C. Motion and Memorandum of Law to Enter Exhibit On January 7, 2026, Plaintiff filed a motion to request the Court “to admit Exhibit A into evidence and requests Exhibits B & C be obtained
by Court due to indigent status and constitutional liberty interest violation.” (ECF No. 8, PageID.45.) Because Plaintiff’s case is closed and his motion to reopen the case is denied, the motion to enter various
exhibits as evidence is denied as moot.

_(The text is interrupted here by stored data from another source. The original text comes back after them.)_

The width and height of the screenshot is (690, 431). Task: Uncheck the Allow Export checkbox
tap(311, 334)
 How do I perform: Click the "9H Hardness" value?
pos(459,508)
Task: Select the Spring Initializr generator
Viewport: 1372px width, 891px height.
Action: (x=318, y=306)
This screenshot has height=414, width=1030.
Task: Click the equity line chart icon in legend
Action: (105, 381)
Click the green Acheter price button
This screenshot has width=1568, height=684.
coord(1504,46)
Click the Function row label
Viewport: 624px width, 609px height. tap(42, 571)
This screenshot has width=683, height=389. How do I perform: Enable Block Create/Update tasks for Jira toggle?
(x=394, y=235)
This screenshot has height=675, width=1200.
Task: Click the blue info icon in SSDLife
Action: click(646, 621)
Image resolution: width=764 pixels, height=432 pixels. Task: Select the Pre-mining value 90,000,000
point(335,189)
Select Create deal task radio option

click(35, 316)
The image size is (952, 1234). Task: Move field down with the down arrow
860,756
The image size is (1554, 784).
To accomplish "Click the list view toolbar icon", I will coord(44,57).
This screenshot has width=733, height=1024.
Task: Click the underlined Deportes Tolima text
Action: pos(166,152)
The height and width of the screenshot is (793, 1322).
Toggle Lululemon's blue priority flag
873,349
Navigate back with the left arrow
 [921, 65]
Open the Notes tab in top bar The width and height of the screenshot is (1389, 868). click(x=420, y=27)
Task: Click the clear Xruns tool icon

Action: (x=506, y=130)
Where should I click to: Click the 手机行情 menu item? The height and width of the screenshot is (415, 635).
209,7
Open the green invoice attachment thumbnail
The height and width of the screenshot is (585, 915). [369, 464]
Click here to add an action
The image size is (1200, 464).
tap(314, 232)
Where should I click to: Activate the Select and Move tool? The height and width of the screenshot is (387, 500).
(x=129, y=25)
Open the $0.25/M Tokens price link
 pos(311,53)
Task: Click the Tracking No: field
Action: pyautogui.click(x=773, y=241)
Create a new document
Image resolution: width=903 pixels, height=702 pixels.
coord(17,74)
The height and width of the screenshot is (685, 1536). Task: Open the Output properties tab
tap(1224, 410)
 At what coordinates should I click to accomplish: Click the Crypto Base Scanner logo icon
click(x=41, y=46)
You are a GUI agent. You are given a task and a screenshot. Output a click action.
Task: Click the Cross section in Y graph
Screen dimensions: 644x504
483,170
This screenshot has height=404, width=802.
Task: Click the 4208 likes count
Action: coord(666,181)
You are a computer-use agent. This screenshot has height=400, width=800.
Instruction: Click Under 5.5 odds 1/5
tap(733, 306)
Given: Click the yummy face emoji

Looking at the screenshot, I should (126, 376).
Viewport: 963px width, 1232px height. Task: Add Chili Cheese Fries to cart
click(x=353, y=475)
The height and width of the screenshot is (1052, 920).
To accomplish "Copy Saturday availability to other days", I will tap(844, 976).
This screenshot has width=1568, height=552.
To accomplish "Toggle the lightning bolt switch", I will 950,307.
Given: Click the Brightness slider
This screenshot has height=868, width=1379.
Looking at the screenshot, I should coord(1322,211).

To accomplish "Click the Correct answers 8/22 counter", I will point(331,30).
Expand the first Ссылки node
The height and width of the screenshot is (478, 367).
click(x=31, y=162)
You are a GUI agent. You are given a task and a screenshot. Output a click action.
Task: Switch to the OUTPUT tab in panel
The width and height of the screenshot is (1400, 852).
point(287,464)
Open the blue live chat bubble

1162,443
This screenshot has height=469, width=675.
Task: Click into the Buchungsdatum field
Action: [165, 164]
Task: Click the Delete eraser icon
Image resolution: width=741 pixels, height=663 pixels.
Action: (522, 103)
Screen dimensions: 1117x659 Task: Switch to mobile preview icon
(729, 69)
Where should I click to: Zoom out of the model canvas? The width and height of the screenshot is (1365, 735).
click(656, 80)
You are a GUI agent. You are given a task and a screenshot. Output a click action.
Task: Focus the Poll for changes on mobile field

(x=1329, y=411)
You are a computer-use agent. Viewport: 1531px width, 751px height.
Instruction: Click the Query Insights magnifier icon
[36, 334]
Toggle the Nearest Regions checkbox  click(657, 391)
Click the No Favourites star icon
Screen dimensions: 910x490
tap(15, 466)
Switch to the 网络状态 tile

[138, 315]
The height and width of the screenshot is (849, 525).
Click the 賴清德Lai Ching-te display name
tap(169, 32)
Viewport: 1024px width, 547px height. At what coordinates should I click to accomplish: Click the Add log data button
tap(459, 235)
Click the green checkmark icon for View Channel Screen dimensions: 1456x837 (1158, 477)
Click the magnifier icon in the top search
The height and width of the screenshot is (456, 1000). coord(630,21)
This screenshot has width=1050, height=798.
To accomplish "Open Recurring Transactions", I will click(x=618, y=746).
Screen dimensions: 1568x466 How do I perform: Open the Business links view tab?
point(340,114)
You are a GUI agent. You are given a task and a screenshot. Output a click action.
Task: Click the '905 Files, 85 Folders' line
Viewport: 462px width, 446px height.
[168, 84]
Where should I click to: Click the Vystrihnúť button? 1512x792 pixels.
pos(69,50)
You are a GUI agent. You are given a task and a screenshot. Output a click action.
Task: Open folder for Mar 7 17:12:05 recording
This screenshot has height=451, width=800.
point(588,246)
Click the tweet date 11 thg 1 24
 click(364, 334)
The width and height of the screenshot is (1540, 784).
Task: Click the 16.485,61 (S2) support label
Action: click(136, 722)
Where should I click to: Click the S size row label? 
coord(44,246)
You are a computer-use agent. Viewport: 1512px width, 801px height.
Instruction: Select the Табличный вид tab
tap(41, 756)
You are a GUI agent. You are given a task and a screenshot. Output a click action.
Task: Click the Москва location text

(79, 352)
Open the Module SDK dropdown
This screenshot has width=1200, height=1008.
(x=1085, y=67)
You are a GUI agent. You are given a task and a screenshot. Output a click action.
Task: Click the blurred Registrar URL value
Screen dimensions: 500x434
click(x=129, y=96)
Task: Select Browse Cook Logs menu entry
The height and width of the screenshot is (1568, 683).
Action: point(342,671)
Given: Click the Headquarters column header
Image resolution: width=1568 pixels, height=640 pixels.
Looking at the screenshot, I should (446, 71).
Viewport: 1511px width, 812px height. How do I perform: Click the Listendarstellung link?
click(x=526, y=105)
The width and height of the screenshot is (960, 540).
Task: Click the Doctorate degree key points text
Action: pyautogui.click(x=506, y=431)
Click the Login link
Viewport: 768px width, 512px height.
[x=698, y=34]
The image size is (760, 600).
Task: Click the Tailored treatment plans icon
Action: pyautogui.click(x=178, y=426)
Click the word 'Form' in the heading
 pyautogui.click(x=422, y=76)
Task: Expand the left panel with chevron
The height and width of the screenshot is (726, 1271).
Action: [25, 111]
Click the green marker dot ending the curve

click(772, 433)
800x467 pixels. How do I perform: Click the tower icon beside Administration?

III. Conclusion
For the reasons set forth above, Plaintiff’s motion for reconsideration under Rules 59(e) and 60(b) (ECF No. 7), and Plaintiff’s motion and Memorandum of Law to enter exhibit (ECF No. 8) are
DENIED. IT IS SO ORDERED. Dated: January 14, 2026 s/Judith E. Levy Ann Arbor, Michigan JUDITH E. LEVY United States District Judge
CERTIFICATE OF SERVICE
The undersigned certifies that the foregoing document was served upon counsel of record and any unrepresented parties via the Court’s ECF System to their respective email or first-class U.S. mail addresses disclosed on the Notice of Electronic Filing on January 14, 2026.